Used materials of the book: Russian literature of the XX century. Prose writers, poets, playwrights. Biobibliographic dictionary. Volume 1. p. 51-53.

Read further:

Russian writers and poets(biographical guide).

Compositions:

Collected works: in 4 vols. M., 1971-73;

About Pushkin. M., 1960;

Test of time: articles. M., 1945;

Ways of poets: essays. M., 1965.

Literature:

Levin L. Four Lives: A Chronicle of the Works and Days of P. Antokolsky. M., 1969;

Tarasenkov L. Creativity of Pavel Antokolsky // Tarasenkov A. Articles about literature. M., 1958. T.1.
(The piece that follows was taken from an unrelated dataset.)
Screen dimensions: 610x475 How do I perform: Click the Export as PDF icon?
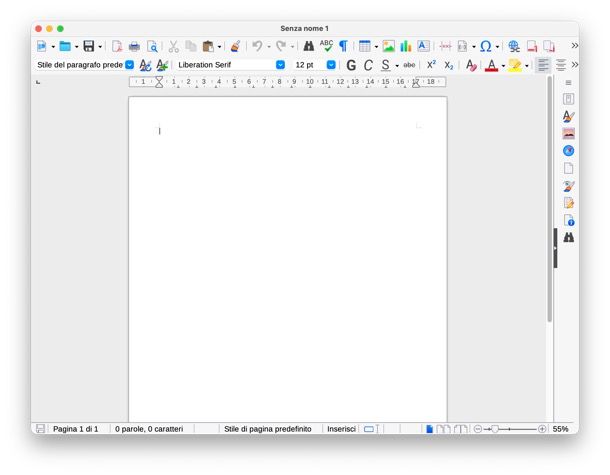117,46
Pavel Grigoryevich Antokolsky was born in St. Petersburg, in the family of a lawyer. Graduated from high school in Moscow. From 1915 he studied at the Faculty of Law of Moscow University. At the same time he entered the student drama studio, led by Yevgeny Vakhtangov, was an actor, after the October Revolution, until the mid-30s, already in the theater. Vakhtangov - director.
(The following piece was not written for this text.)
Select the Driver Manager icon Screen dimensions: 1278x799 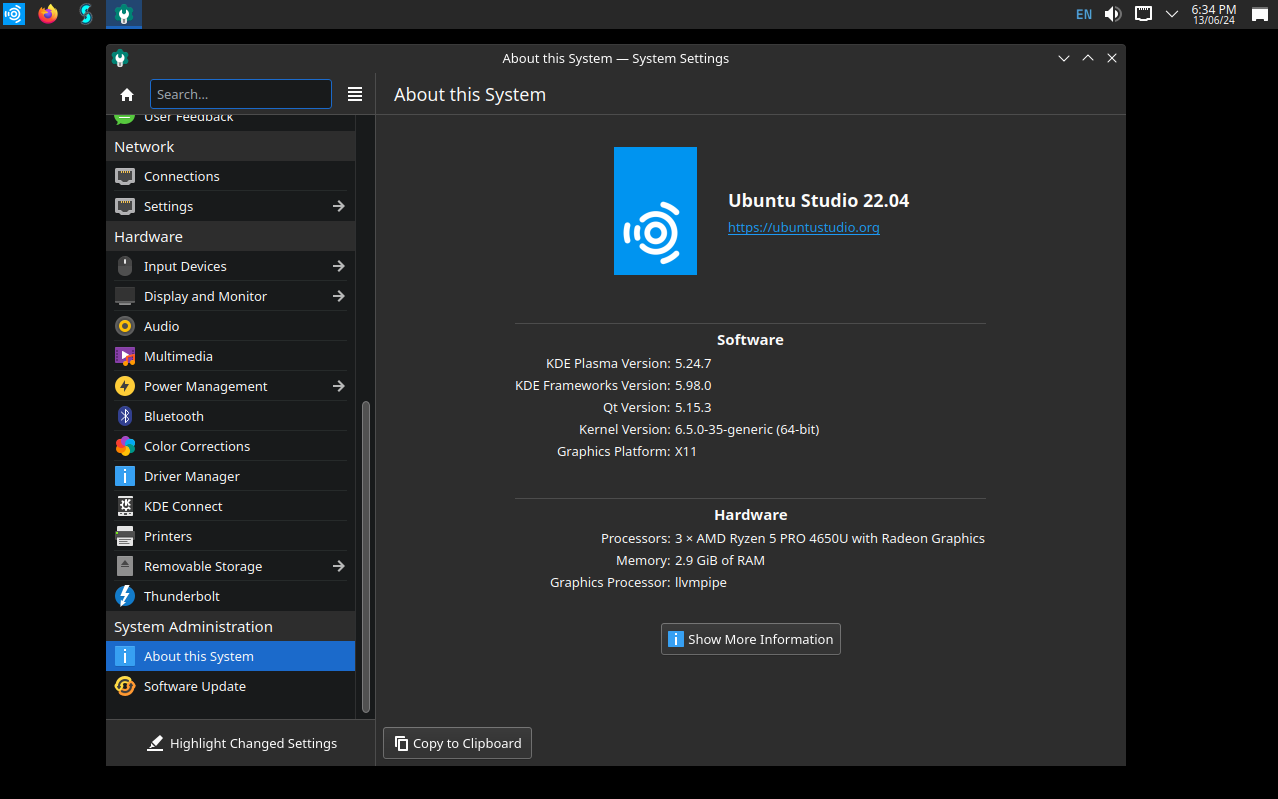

He began to print in 1918. He published his first book of poems in 1922. P. Antokolsky's early poems are characterized by a romantic intonation, a wide intrusion into the world of Russian and Western history. Later, the multicolored East also entered the poet's books. A stay in Sweden, Germany and France in the 1920s gave P. Antokolsky material for the book of poems "The West", the poems "Robespierre and Gorgon", "Commune" 1871 goga", "Francois Villon".

In the 1930s, a stormy translation and literary-pedagogical activity of P. Antokolsky unfolded. His books of poems "Large Distances", "Pushkin's Year", the poem "Koschey" are published.

During the Great Patriotic War, the poet worked in the front-line press, led the troupe of the front-line theater. The most important work of P. Antokolsky of that time was the heartfelt, tragic poem "Son" (1943). In the post-war years, without stopping intensive work, the poet traveled a lot. He created the poems "In the Lane behind the Arbat", books of poems "Workshop", "The Power of Vietnam", "High Voltage", "The Fourth Dimension", "Night Review".

The split atom and the threat of a new war, the struggle of mankind for social progress and culture, hoary antiquity and the 20th century - these are the thematic outlines of these books by P. Antokolsky. At the same time, he writes stories and essays about Pushkin and Lermontov, excellent articles about contemporary poets (the book Ways of Poets, 1965). P. Antokolsky is one of the active propagandists and translators of the poetry of Azerbaijan, Georgia, Armenia, Ukraine. His cast, pathetically sounding verse, which absorbed the richest traditions of classical Russian poetry, is expressive and hot. The poet's favorite muse is the muse of history. “Today, when I am over sixty,” P. Antokolsky wrote in 1958, “I love history as passionately as I loved it when I was twenty, on the eve of the October thunderstorm.”